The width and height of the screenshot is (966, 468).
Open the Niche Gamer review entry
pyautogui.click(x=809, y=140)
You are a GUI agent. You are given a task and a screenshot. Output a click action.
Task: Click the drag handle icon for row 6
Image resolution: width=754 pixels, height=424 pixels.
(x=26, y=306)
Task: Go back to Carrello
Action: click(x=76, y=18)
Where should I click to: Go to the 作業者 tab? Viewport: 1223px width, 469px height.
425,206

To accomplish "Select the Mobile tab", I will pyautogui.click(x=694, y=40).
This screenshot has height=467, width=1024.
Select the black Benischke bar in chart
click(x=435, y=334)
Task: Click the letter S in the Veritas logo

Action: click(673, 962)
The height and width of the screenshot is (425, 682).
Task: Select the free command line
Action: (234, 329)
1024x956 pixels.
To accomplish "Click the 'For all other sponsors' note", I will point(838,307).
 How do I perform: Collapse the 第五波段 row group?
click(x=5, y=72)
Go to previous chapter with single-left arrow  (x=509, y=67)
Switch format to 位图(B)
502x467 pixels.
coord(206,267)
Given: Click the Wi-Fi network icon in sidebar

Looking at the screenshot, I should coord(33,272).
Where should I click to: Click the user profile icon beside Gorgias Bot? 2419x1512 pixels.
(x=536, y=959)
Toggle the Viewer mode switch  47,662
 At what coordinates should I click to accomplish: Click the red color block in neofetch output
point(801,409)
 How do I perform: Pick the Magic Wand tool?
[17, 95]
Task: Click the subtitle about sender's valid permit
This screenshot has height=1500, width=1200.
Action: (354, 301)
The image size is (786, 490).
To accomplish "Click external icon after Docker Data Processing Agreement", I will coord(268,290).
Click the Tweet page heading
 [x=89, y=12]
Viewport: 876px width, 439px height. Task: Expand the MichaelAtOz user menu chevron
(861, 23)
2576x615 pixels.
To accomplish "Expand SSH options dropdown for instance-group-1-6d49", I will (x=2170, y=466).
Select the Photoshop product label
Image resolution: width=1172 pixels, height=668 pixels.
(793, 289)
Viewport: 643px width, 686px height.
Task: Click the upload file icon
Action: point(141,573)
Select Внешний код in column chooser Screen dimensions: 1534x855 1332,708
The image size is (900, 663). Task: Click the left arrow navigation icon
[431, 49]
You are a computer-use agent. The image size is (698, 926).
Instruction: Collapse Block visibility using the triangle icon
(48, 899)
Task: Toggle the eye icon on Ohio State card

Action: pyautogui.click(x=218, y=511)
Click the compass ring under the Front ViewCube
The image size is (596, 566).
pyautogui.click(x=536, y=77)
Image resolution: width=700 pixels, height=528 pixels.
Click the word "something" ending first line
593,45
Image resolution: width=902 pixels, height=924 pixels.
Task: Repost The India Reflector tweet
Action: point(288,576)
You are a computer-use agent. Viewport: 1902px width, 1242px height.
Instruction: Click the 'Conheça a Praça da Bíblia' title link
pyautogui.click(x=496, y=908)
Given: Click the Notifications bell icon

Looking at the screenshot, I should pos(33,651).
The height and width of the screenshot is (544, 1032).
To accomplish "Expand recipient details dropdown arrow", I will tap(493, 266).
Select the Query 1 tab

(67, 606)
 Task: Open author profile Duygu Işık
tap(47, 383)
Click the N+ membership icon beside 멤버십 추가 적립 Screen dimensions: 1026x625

**REQUIRED ACTION:** The lines from the one holding "Task: Open author profile Duygu Işık" to the final line of the entries, both included, are what should be output, exactly and alone.

**RESPONSE TO THIS TASK:**
 Task: Open author profile Duygu Işık
tap(47, 383)
Click the N+ membership icon beside 멤버십 추가 적립 Screen dimensions: 1026x625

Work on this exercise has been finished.